[Start of Attachment]

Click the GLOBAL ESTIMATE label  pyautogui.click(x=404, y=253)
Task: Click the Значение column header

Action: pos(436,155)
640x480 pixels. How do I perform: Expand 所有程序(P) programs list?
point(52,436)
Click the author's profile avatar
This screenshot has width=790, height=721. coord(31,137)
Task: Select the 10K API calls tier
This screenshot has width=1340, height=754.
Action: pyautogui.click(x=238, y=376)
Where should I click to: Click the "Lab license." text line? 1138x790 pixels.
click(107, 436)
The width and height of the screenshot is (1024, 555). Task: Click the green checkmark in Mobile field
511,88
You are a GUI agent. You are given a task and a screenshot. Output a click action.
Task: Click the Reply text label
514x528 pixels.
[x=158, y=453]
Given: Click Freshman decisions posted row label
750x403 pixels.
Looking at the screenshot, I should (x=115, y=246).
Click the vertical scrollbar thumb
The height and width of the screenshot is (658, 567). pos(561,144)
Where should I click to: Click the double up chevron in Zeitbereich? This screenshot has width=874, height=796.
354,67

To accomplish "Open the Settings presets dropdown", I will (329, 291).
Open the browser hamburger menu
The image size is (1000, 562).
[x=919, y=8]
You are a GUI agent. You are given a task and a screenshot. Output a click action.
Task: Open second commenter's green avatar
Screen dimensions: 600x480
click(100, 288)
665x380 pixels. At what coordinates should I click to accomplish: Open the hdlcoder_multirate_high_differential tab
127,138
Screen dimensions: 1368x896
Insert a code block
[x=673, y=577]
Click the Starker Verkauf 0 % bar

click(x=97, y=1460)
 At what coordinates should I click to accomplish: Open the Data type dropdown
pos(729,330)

[End of Attachment]

### Work required
Your task is to reproduce each entry exactly.

### Result
Click the GLOBAL ESTIMATE label  pyautogui.click(x=404, y=253)
Task: Click the Значение column header

Action: pos(436,155)
640x480 pixels. How do I perform: Expand 所有程序(P) programs list?
point(52,436)
Click the author's profile avatar
This screenshot has width=790, height=721. coord(31,137)
Task: Select the 10K API calls tier
This screenshot has width=1340, height=754.
Action: pyautogui.click(x=238, y=376)
Where should I click to: Click the "Lab license." text line? 1138x790 pixels.
click(107, 436)
The width and height of the screenshot is (1024, 555). Task: Click the green checkmark in Mobile field
511,88
You are a GUI agent. You are given a task and a screenshot. Output a click action.
Task: Click the Reply text label
514x528 pixels.
[x=158, y=453]
Given: Click Freshman decisions posted row label
750x403 pixels.
Looking at the screenshot, I should (x=115, y=246).
Click the vertical scrollbar thumb
The height and width of the screenshot is (658, 567). pos(561,144)
Where should I click to: Click the double up chevron in Zeitbereich? This screenshot has width=874, height=796.
354,67

To accomplish "Open the Settings presets dropdown", I will (329, 291).
Open the browser hamburger menu
The image size is (1000, 562).
[x=919, y=8]
You are a GUI agent. You are given a task and a screenshot. Output a click action.
Task: Open second commenter's green avatar
Screen dimensions: 600x480
click(100, 288)
665x380 pixels. At what coordinates should I click to accomplish: Open the hdlcoder_multirate_high_differential tab
127,138
Screen dimensions: 1368x896
Insert a code block
[x=673, y=577]
Click the Starker Verkauf 0 % bar

click(x=97, y=1460)
 At what coordinates should I click to accomplish: Open the Data type dropdown
pos(729,330)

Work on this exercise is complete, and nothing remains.